▶ [EXERCISE REQUIREMENTS] Print the records between the lines holding "Task: Open the Настільний" and "coord(33,241)", inclusive, exactly as they appear.

________

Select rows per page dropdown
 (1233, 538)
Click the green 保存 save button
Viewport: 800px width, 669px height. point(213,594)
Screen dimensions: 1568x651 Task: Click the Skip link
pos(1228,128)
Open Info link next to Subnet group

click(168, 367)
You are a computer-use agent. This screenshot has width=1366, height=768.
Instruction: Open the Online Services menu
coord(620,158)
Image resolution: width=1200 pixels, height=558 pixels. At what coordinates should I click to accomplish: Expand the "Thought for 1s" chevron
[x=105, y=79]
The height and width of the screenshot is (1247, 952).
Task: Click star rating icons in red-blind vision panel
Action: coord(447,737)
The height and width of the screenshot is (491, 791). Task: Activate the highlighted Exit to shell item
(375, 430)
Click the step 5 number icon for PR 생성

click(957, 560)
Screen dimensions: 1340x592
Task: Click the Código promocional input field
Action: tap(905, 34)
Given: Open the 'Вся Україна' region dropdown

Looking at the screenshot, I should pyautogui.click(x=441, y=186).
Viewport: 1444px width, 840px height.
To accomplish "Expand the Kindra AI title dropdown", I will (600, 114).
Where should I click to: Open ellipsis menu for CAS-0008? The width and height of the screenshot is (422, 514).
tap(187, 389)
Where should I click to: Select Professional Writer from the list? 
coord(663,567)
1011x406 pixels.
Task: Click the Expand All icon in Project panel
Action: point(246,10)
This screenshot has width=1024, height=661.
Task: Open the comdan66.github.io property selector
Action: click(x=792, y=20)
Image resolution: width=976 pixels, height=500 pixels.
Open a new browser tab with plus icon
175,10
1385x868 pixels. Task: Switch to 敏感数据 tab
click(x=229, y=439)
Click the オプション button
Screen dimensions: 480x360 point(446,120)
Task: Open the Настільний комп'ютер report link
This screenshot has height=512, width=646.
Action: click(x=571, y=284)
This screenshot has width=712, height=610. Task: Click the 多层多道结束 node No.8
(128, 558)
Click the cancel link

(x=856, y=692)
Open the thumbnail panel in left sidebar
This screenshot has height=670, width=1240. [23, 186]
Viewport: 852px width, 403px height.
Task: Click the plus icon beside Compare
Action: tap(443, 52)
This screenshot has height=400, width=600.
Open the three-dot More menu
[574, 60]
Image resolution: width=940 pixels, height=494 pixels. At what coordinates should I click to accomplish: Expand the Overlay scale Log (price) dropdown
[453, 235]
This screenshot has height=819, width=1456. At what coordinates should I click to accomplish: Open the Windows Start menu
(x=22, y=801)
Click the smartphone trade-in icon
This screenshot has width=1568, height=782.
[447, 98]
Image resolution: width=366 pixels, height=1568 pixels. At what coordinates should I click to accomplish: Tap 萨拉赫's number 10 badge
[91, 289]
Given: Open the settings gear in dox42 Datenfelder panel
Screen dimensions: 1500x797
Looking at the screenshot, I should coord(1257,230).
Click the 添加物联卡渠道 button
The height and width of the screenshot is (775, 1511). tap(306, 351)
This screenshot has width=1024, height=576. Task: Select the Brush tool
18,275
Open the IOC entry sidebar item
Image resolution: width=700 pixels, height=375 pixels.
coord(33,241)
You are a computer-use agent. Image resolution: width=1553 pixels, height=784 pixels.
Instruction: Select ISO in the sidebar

________

▶ [EXERCISE RESULT]
Task: Open the Настільний комп'ютер report link
This screenshot has height=512, width=646.
Action: click(x=571, y=284)
This screenshot has width=712, height=610. Task: Click the 多层多道结束 node No.8
(128, 558)
Click the cancel link

(x=856, y=692)
Open the thumbnail panel in left sidebar
This screenshot has height=670, width=1240. [23, 186]
Viewport: 852px width, 403px height.
Task: Click the plus icon beside Compare
Action: tap(443, 52)
This screenshot has height=400, width=600.
Open the three-dot More menu
[574, 60]
Image resolution: width=940 pixels, height=494 pixels. At what coordinates should I click to accomplish: Expand the Overlay scale Log (price) dropdown
[453, 235]
This screenshot has height=819, width=1456. At what coordinates should I click to accomplish: Open the Windows Start menu
(x=22, y=801)
Click the smartphone trade-in icon
This screenshot has width=1568, height=782.
[447, 98]
Image resolution: width=366 pixels, height=1568 pixels. At what coordinates should I click to accomplish: Tap 萨拉赫's number 10 badge
[91, 289]
Given: Open the settings gear in dox42 Datenfelder panel
Screen dimensions: 1500x797
Looking at the screenshot, I should coord(1257,230).
Click the 添加物联卡渠道 button
The height and width of the screenshot is (775, 1511). tap(306, 351)
This screenshot has width=1024, height=576. Task: Select the Brush tool
18,275
Open the IOC entry sidebar item
Image resolution: width=700 pixels, height=375 pixels.
coord(33,241)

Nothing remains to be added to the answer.